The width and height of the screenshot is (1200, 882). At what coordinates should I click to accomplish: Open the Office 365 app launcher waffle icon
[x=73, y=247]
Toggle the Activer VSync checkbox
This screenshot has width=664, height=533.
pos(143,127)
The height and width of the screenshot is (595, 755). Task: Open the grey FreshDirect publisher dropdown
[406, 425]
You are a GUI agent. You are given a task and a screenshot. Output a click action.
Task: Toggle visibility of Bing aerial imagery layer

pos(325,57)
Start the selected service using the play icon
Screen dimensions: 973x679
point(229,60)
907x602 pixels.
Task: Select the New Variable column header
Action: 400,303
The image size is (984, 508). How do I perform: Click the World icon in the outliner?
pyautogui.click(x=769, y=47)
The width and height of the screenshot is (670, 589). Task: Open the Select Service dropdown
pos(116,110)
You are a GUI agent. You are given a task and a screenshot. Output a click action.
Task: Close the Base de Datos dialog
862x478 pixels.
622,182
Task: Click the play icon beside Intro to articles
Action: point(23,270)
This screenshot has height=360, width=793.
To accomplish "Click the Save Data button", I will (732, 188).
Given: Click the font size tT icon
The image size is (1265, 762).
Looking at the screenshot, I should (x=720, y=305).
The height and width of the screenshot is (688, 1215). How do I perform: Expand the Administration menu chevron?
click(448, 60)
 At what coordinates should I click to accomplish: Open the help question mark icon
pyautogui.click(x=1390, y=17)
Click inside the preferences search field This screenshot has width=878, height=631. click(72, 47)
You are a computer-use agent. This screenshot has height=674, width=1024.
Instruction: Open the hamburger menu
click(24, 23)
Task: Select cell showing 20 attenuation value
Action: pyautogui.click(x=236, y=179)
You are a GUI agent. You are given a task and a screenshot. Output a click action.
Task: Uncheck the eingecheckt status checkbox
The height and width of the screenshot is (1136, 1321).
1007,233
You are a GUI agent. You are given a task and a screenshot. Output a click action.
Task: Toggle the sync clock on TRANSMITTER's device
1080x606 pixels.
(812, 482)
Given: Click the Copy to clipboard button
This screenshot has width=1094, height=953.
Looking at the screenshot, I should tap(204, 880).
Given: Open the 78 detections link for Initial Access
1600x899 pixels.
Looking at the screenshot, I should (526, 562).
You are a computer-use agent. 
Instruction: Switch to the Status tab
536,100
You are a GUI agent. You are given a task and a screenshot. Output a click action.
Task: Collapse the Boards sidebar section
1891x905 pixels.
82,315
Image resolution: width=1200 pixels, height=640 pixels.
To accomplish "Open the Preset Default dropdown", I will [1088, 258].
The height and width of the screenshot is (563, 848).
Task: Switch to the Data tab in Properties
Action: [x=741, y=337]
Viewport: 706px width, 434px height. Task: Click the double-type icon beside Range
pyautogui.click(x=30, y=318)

○ ○ ○ ○ ○

→ **What the task requires**
Exact output of every entry is required.

→ **Response to the task**
The width and height of the screenshot is (1200, 882). At what coordinates should I click to accomplish: Open the Office 365 app launcher waffle icon
[x=73, y=247]
Toggle the Activer VSync checkbox
This screenshot has width=664, height=533.
pos(143,127)
The height and width of the screenshot is (595, 755). Task: Open the grey FreshDirect publisher dropdown
[406, 425]
You are a GUI agent. You are given a task and a screenshot. Output a click action.
Task: Toggle visibility of Bing aerial imagery layer

pos(325,57)
Start the selected service using the play icon
Screen dimensions: 973x679
point(229,60)
907x602 pixels.
Task: Select the New Variable column header
Action: 400,303
The image size is (984, 508). How do I perform: Click the World icon in the outliner?
pyautogui.click(x=769, y=47)
The width and height of the screenshot is (670, 589). Task: Open the Select Service dropdown
pos(116,110)
You are a GUI agent. You are given a task and a screenshot. Output a click action.
Task: Close the Base de Datos dialog
862x478 pixels.
622,182
Task: Click the play icon beside Intro to articles
Action: point(23,270)
This screenshot has height=360, width=793.
To accomplish "Click the Save Data button", I will (732, 188).
Given: Click the font size tT icon
The image size is (1265, 762).
Looking at the screenshot, I should (x=720, y=305).
The height and width of the screenshot is (688, 1215). How do I perform: Expand the Administration menu chevron?
click(448, 60)
 At what coordinates should I click to accomplish: Open the help question mark icon
pyautogui.click(x=1390, y=17)
Click inside the preferences search field This screenshot has width=878, height=631. click(72, 47)
You are a computer-use agent. This screenshot has height=674, width=1024.
Instruction: Open the hamburger menu
click(24, 23)
Task: Select cell showing 20 attenuation value
Action: pyautogui.click(x=236, y=179)
You are a GUI agent. You are given a task and a screenshot. Output a click action.
Task: Uncheck the eingecheckt status checkbox
The height and width of the screenshot is (1136, 1321).
1007,233
You are a GUI agent. You are given a task and a screenshot. Output a click action.
Task: Toggle the sync clock on TRANSMITTER's device
1080x606 pixels.
(812, 482)
Given: Click the Copy to clipboard button
This screenshot has width=1094, height=953.
Looking at the screenshot, I should tap(204, 880).
Given: Open the 78 detections link for Initial Access
1600x899 pixels.
Looking at the screenshot, I should (526, 562).
You are a computer-use agent. 
Instruction: Switch to the Status tab
536,100
You are a GUI agent. You are given a task and a screenshot. Output a click action.
Task: Collapse the Boards sidebar section
1891x905 pixels.
82,315
Image resolution: width=1200 pixels, height=640 pixels.
To accomplish "Open the Preset Default dropdown", I will [1088, 258].
The height and width of the screenshot is (563, 848).
Task: Switch to the Data tab in Properties
Action: [x=741, y=337]
Viewport: 706px width, 434px height. Task: Click the double-type icon beside Range
pyautogui.click(x=30, y=318)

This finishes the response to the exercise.